Text shown -
Oh man, this hits different because I've seen the exact same thing happen twice at my gym. One guy followed some dude's "30-day shred" program with heavy box jumps and no baseline fitness testing. Destroyed his knee. The other was a woman who did 200+ jump squats in a single session after doing zero lower body work for months.

What's wild is that neither of them told their trainers beforehand. They just... started doing it. So here's what I've actually started doing with remote dev friends and clients who ask about fitness:

  • Video call with them BEFORE they start any program — literally just a 15-minute chat where I watch them do basic bodyweight movements (squats, lunges, step-ups) to see what they actually look like moving
  • Make them send a screenshot of the program itself — I'll actually read through it and flag if the volume or progression looks insane
  • Require them to film their first two weeks and send clips — you catch bad form immediately before something breaks
  • If it's plyometric-heavy, I make them do 4-6 weeks of pure strength baseline first using my own templated program (just send them a simple Google Sheets doc)
  • Weekly check-ins for first month — text, five questions about soreness, mobility, how it *felt*
  • The brutal truth? Most people won't do this because it takes time. But the ones who do? Zero injuries. The ones who don't and just follow random PDFs? That's when I get the panic call.

Tasks to complete -
(1) In the comment on starting fitness programs, how long is the video chat held before someone begins a program?
(2) Copy everything in the comment on starting fitness programs from "Oh man, this" down to "work for months.", word for word.

Data excerpted from a collection:
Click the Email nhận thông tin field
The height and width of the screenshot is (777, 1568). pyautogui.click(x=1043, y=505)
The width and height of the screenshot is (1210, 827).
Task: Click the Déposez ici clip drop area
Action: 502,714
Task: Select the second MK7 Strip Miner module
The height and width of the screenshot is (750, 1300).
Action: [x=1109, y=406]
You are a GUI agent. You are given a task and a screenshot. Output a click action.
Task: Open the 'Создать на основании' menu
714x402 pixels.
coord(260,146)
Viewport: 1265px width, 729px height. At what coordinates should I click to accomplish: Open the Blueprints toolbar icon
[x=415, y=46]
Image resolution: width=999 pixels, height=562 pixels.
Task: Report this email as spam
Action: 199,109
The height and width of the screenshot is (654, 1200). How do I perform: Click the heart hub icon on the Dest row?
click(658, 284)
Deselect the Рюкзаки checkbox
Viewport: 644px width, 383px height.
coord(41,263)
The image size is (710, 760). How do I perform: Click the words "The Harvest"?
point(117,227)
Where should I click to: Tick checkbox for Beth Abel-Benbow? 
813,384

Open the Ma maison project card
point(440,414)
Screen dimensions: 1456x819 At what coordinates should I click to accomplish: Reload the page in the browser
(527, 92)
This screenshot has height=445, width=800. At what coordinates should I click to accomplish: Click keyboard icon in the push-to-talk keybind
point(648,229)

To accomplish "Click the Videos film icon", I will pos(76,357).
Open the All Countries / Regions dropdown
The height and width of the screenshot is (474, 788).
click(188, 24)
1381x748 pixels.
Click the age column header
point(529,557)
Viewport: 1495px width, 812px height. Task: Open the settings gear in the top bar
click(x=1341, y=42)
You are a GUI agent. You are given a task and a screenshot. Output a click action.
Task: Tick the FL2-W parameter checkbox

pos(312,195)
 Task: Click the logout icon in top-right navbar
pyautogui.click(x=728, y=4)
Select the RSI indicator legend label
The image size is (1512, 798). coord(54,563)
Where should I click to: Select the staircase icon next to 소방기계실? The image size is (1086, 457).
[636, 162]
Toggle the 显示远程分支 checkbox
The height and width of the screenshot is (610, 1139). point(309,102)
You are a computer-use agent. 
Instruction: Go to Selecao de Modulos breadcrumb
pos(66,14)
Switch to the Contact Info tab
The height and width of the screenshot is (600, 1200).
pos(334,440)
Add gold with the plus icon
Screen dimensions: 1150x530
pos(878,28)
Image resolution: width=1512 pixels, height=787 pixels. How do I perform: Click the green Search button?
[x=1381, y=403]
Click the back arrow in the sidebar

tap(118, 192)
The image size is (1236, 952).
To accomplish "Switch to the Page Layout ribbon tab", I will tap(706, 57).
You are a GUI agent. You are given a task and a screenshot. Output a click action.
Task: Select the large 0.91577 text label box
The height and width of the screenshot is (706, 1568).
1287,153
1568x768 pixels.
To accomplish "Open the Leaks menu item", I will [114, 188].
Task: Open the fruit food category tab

Answer set -
(1) 15 minutes.

(2)
Oh man, this hits different because I've seen the exact same thing happen twice at my gym. One guy followed some dude's "30-day shred" program with heavy box jumps and no baseline fitness testing. Destroyed his knee. The other was a woman who did 200+ jump squats in a single session after doing zero lower body work for months.